- _Required work_
Collect each line of the records containing the string "computer".
:::::
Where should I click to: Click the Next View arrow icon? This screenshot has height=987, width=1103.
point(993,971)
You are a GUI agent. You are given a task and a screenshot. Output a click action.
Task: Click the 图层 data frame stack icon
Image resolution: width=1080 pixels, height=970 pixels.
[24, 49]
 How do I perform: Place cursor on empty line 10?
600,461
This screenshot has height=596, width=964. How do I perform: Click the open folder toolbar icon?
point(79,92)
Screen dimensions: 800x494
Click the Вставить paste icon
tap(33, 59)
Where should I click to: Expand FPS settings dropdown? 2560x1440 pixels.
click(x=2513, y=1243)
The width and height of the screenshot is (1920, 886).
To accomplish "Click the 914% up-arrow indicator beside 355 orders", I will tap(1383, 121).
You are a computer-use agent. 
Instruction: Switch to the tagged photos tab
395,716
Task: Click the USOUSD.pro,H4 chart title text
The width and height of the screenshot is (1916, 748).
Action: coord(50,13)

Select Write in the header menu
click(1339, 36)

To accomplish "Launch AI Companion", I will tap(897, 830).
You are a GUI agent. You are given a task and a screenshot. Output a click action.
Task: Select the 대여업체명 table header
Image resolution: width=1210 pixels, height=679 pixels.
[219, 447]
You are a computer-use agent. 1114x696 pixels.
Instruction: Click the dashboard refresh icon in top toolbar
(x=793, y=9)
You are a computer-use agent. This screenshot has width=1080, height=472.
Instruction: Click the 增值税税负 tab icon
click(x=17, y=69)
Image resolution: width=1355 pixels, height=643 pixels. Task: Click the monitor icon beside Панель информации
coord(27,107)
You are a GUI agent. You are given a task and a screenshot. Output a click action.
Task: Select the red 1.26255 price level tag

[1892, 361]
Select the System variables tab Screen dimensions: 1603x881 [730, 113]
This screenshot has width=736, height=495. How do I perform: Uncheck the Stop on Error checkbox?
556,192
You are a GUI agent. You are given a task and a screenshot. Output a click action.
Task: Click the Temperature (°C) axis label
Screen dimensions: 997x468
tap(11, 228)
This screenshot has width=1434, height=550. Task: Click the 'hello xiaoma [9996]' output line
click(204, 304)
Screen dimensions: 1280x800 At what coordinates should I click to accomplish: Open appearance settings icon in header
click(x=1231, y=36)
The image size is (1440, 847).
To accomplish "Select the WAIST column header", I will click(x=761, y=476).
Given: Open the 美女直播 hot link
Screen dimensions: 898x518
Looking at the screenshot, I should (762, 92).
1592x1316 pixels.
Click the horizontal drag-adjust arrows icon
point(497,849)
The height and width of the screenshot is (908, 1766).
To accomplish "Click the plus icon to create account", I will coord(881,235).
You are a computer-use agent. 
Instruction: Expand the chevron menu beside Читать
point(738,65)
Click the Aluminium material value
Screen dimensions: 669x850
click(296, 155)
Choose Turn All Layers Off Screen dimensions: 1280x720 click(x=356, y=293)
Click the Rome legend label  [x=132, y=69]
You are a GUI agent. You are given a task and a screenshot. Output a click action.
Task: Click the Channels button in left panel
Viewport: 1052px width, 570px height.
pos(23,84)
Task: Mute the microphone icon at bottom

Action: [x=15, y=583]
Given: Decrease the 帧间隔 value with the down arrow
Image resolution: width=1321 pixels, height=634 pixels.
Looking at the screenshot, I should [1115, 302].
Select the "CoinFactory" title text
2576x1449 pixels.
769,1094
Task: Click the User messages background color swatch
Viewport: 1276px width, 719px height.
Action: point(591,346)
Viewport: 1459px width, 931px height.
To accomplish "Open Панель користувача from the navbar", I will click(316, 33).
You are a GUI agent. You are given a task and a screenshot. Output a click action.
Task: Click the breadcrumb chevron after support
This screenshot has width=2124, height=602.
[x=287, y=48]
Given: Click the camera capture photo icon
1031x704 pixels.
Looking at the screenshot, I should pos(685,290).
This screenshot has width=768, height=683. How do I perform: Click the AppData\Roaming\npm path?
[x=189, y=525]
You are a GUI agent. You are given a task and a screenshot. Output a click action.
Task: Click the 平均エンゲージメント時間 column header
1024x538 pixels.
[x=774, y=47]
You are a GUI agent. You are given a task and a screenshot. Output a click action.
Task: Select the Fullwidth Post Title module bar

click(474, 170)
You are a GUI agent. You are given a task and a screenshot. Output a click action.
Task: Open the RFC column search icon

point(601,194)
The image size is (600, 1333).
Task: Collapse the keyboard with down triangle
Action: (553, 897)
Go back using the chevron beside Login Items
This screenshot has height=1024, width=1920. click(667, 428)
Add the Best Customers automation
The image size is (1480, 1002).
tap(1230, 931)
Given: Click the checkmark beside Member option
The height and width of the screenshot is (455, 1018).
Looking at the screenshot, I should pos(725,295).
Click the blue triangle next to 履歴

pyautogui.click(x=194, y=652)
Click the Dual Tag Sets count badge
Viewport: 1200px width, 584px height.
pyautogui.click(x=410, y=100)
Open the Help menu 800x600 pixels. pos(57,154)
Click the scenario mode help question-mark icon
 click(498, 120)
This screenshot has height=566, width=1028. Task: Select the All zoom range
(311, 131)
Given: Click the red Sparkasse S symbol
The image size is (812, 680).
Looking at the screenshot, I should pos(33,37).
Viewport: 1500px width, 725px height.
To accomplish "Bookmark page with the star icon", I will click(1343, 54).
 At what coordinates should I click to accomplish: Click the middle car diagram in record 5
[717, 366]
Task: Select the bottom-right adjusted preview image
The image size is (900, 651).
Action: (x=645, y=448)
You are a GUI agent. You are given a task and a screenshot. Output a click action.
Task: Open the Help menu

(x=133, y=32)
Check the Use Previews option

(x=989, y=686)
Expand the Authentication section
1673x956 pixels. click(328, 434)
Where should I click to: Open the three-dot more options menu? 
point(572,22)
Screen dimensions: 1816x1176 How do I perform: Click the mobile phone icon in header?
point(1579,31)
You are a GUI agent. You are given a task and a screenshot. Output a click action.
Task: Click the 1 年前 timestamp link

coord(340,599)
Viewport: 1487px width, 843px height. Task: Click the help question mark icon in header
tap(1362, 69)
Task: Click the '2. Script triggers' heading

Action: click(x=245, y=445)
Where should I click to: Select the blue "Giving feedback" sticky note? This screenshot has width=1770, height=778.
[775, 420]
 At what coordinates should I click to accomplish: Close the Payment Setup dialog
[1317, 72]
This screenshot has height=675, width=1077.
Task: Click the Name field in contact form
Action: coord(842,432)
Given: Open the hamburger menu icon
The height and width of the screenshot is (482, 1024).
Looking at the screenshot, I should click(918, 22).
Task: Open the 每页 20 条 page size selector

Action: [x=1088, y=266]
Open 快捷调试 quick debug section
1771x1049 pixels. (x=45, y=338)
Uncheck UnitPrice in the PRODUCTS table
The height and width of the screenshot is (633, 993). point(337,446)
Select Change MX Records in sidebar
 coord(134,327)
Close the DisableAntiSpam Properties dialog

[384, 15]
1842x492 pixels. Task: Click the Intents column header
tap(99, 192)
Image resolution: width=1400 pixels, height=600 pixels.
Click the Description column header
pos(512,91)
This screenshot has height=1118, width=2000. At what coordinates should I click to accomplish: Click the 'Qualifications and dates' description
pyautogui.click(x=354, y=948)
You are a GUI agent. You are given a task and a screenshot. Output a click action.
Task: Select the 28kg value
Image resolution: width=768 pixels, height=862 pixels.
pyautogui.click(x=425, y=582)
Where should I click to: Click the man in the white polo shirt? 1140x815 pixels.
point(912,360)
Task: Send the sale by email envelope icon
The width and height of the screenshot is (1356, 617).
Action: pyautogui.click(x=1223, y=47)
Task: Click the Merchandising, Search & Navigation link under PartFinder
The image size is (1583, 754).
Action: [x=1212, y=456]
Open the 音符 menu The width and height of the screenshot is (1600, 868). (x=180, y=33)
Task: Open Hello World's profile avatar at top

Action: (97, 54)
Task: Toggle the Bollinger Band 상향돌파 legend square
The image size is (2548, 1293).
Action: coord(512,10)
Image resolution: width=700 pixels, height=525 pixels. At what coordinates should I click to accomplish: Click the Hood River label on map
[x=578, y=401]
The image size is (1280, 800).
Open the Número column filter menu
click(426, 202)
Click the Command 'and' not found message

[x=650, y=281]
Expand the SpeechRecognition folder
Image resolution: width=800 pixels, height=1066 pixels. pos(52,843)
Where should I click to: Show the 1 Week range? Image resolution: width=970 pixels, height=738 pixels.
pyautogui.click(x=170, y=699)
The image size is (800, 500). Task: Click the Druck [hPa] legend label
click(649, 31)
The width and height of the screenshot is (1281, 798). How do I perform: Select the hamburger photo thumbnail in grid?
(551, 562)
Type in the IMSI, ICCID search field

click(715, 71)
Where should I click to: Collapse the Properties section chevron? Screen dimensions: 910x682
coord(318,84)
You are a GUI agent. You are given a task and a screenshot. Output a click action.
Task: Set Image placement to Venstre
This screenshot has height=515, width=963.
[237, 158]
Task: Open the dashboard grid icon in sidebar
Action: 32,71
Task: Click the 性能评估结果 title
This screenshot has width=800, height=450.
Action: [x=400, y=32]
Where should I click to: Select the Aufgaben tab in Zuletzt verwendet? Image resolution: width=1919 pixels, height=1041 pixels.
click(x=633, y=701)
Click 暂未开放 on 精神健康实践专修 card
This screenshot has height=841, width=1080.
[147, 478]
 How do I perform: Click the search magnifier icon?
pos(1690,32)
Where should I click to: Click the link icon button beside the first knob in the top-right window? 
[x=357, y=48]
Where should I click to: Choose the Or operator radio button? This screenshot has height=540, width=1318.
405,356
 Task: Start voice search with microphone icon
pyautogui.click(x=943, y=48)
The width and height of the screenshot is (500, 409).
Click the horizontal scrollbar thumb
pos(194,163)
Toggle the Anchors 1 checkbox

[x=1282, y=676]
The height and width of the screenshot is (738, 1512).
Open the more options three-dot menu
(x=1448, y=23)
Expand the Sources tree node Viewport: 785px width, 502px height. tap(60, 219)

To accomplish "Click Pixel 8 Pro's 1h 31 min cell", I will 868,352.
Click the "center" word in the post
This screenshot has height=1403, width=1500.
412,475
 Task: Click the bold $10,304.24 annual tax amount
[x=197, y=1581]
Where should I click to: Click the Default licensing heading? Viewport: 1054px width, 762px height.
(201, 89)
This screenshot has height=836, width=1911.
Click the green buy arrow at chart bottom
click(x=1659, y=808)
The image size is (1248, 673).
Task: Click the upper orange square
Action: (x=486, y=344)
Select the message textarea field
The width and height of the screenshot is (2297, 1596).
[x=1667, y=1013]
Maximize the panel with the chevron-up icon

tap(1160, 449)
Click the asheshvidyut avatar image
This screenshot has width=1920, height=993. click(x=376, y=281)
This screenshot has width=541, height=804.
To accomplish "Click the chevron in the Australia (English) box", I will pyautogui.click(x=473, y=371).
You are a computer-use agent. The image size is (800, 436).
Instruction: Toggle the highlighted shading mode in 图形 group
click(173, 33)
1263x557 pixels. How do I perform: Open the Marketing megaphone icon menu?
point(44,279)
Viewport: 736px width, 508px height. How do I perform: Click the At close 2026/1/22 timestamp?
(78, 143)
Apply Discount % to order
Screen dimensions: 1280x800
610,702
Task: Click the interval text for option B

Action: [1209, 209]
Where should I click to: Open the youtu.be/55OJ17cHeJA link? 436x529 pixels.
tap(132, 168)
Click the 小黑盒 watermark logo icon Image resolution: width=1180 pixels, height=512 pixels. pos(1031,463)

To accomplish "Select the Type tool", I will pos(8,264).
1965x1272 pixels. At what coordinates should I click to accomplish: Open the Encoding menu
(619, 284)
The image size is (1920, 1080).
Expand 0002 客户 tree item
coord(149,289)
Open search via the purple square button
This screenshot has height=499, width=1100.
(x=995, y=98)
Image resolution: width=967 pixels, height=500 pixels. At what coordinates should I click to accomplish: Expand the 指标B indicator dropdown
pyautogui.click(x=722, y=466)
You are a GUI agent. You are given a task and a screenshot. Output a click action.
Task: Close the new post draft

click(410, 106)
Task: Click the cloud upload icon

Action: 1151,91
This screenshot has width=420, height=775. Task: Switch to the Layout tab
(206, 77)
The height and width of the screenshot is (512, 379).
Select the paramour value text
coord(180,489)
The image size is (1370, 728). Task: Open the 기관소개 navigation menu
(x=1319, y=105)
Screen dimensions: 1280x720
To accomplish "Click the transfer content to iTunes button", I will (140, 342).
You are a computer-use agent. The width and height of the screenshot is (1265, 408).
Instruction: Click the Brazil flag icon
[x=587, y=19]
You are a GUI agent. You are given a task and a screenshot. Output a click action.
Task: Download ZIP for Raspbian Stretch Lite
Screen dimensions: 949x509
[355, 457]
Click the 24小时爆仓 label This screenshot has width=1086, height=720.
:::::
- _Solved exercise_
You are a computer-use agent. 
You are a computer-use agent. 1114x696 pixels.
You are a computer-use agent. This screenshot has width=1080, height=472.
You are a computer-use agent. 
You are a computer-use agent. The image size is (800, 436).
You are a computer-use agent. The width and height of the screenshot is (1265, 408).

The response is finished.